WHAT YOU WILL DO:
Please rewrite all of the data below, replacing "computer-use agent" with "screen agent" and leaving everything else unchanged.

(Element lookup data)

+ + + +

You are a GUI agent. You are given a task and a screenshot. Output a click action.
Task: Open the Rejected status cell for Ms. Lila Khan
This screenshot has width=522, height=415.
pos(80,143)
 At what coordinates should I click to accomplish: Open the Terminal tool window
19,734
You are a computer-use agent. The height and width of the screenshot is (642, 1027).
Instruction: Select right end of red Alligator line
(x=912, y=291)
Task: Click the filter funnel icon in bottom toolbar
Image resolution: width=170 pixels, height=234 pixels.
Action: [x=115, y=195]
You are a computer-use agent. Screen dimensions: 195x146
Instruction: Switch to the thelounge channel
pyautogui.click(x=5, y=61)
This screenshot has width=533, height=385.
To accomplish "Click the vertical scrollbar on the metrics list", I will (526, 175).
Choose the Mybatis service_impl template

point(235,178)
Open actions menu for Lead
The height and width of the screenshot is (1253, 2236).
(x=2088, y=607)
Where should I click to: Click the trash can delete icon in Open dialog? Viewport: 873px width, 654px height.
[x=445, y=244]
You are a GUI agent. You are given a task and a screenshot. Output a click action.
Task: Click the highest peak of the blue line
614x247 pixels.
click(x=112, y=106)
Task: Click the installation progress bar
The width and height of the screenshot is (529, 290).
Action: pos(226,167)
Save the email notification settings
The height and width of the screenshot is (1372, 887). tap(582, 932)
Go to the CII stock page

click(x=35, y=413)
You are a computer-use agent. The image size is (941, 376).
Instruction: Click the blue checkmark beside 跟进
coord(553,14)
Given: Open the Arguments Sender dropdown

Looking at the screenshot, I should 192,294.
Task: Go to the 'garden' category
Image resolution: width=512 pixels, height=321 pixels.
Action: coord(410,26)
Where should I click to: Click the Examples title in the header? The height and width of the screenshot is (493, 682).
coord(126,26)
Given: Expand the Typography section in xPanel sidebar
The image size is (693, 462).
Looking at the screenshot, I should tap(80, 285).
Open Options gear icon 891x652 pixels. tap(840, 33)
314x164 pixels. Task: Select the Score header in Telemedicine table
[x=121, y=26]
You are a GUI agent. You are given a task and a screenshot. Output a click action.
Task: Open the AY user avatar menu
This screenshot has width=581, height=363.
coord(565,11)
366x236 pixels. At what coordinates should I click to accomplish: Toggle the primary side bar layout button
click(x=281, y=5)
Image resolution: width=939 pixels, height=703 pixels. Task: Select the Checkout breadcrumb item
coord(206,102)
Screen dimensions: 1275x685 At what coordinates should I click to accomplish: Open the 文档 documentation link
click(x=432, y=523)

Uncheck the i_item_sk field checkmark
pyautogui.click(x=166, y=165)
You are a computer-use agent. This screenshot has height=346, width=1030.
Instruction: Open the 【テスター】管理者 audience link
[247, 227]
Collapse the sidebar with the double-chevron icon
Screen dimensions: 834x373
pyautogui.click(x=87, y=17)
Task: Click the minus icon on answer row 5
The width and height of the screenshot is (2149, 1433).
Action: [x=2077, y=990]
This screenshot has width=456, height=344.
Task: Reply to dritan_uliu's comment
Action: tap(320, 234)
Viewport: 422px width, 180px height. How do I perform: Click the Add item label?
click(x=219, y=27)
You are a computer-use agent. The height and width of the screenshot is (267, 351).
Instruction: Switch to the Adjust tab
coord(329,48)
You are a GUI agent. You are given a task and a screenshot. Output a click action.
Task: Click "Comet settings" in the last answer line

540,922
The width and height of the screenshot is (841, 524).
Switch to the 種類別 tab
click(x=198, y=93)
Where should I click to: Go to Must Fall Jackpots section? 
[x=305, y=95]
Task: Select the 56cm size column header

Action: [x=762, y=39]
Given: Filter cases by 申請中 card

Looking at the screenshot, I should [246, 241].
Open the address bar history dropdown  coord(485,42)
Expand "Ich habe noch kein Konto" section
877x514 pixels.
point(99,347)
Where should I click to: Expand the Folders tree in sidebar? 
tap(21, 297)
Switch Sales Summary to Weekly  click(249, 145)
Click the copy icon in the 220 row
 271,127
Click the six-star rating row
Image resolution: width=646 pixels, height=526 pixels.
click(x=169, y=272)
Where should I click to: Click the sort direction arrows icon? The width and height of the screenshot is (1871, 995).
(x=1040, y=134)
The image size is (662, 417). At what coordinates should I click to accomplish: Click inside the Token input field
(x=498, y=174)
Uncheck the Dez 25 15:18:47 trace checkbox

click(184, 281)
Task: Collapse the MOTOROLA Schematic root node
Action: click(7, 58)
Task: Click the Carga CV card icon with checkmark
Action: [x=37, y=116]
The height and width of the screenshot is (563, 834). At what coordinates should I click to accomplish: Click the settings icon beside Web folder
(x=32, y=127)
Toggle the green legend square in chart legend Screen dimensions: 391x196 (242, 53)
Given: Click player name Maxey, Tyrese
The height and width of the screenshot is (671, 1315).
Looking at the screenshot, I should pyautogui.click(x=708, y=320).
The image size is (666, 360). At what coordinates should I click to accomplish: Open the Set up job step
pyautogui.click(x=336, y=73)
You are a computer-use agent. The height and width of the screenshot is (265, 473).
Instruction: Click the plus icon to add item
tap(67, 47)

+ + + +

TASK RESPONSE:
You are a GUI agent. You are given a task and a screenshot. Output a click action.
Task: Open the Rejected status cell for Ms. Lila Khan
This screenshot has width=522, height=415.
pos(80,143)
 At what coordinates should I click to accomplish: Open the Terminal tool window
19,734
You are a screen agent. The height and width of the screenshot is (642, 1027).
Instruction: Select right end of red Alligator line
(x=912, y=291)
Task: Click the filter funnel icon in bottom toolbar
Image resolution: width=170 pixels, height=234 pixels.
Action: [x=115, y=195]
You are a screen agent. Screen dimensions: 195x146
Instruction: Switch to the thelounge channel
pyautogui.click(x=5, y=61)
This screenshot has width=533, height=385.
To accomplish "Click the vertical scrollbar on the metrics list", I will (526, 175).
Choose the Mybatis service_impl template

point(235,178)
Open actions menu for Lead
The height and width of the screenshot is (1253, 2236).
(x=2088, y=607)
Where should I click to: Click the trash can delete icon in Open dialog? Viewport: 873px width, 654px height.
[x=445, y=244]
You are a GUI agent. You are given a task and a screenshot. Output a click action.
Task: Click the highest peak of the blue line
614x247 pixels.
click(x=112, y=106)
Task: Click the installation progress bar
The width and height of the screenshot is (529, 290).
Action: pos(226,167)
Save the email notification settings
The height and width of the screenshot is (1372, 887). tap(582, 932)
Go to the CII stock page

click(x=35, y=413)
You are a screen agent. The image size is (941, 376).
Instruction: Click the blue checkmark beside 跟进
coord(553,14)
Given: Open the Arguments Sender dropdown

Looking at the screenshot, I should 192,294.
Task: Go to the 'garden' category
Image resolution: width=512 pixels, height=321 pixels.
Action: coord(410,26)
Where should I click to: Click the Examples title in the header? The height and width of the screenshot is (493, 682).
coord(126,26)
Given: Expand the Typography section in xPanel sidebar
The image size is (693, 462).
Looking at the screenshot, I should tap(80, 285).
Open Options gear icon 891x652 pixels. tap(840, 33)
314x164 pixels. Task: Select the Score header in Telemedicine table
[x=121, y=26]
You are a GUI agent. You are given a task and a screenshot. Output a click action.
Task: Open the AY user avatar menu
This screenshot has width=581, height=363.
coord(565,11)
366x236 pixels. At what coordinates should I click to accomplish: Toggle the primary side bar layout button
click(x=281, y=5)
Image resolution: width=939 pixels, height=703 pixels. Task: Select the Checkout breadcrumb item
coord(206,102)
Screen dimensions: 1275x685 At what coordinates should I click to accomplish: Open the 文档 documentation link
click(x=432, y=523)

Uncheck the i_item_sk field checkmark
pyautogui.click(x=166, y=165)
You are a screen agent. This screenshot has height=346, width=1030.
Instruction: Open the 【テスター】管理者 audience link
[247, 227]
Collapse the sidebar with the double-chevron icon
Screen dimensions: 834x373
pyautogui.click(x=87, y=17)
Task: Click the minus icon on answer row 5
The width and height of the screenshot is (2149, 1433).
Action: [x=2077, y=990]
This screenshot has width=456, height=344.
Task: Reply to dritan_uliu's comment
Action: tap(320, 234)
Viewport: 422px width, 180px height. How do I perform: Click the Add item label?
click(x=219, y=27)
You are a screen agent. The height and width of the screenshot is (267, 351).
Instruction: Switch to the Adjust tab
coord(329,48)
You are a GUI agent. You are given a task and a screenshot. Output a click action.
Task: Click "Comet settings" in the last answer line

540,922
The width and height of the screenshot is (841, 524).
Switch to the 種類別 tab
click(x=198, y=93)
Where should I click to: Go to Must Fall Jackpots section? 
[x=305, y=95]
Task: Select the 56cm size column header

Action: [x=762, y=39]
Given: Filter cases by 申請中 card

Looking at the screenshot, I should [246, 241].
Open the address bar history dropdown  coord(485,42)
Expand "Ich habe noch kein Konto" section
877x514 pixels.
point(99,347)
Where should I click to: Expand the Folders tree in sidebar? 
tap(21, 297)
Switch Sales Summary to Weekly  click(249, 145)
Click the copy icon in the 220 row
 271,127
Click the six-star rating row
Image resolution: width=646 pixels, height=526 pixels.
click(x=169, y=272)
Where should I click to: Click the sort direction arrows icon? The width and height of the screenshot is (1871, 995).
(x=1040, y=134)
The image size is (662, 417). At what coordinates should I click to accomplish: Click inside the Token input field
(x=498, y=174)
Uncheck the Dez 25 15:18:47 trace checkbox

click(184, 281)
Task: Collapse the MOTOROLA Schematic root node
Action: click(7, 58)
Task: Click the Carga CV card icon with checkmark
Action: [x=37, y=116]
The height and width of the screenshot is (563, 834). At what coordinates should I click to accomplish: Click the settings icon beside Web folder
(x=32, y=127)
Toggle the green legend square in chart legend Screen dimensions: 391x196 (242, 53)
Given: Click player name Maxey, Tyrese
The height and width of the screenshot is (671, 1315).
Looking at the screenshot, I should pyautogui.click(x=708, y=320).
The image size is (666, 360). At what coordinates should I click to accomplish: Open the Set up job step
pyautogui.click(x=336, y=73)
You are a screen agent. The height and width of the screenshot is (265, 473).
Instruction: Click the plus icon to add item
tap(67, 47)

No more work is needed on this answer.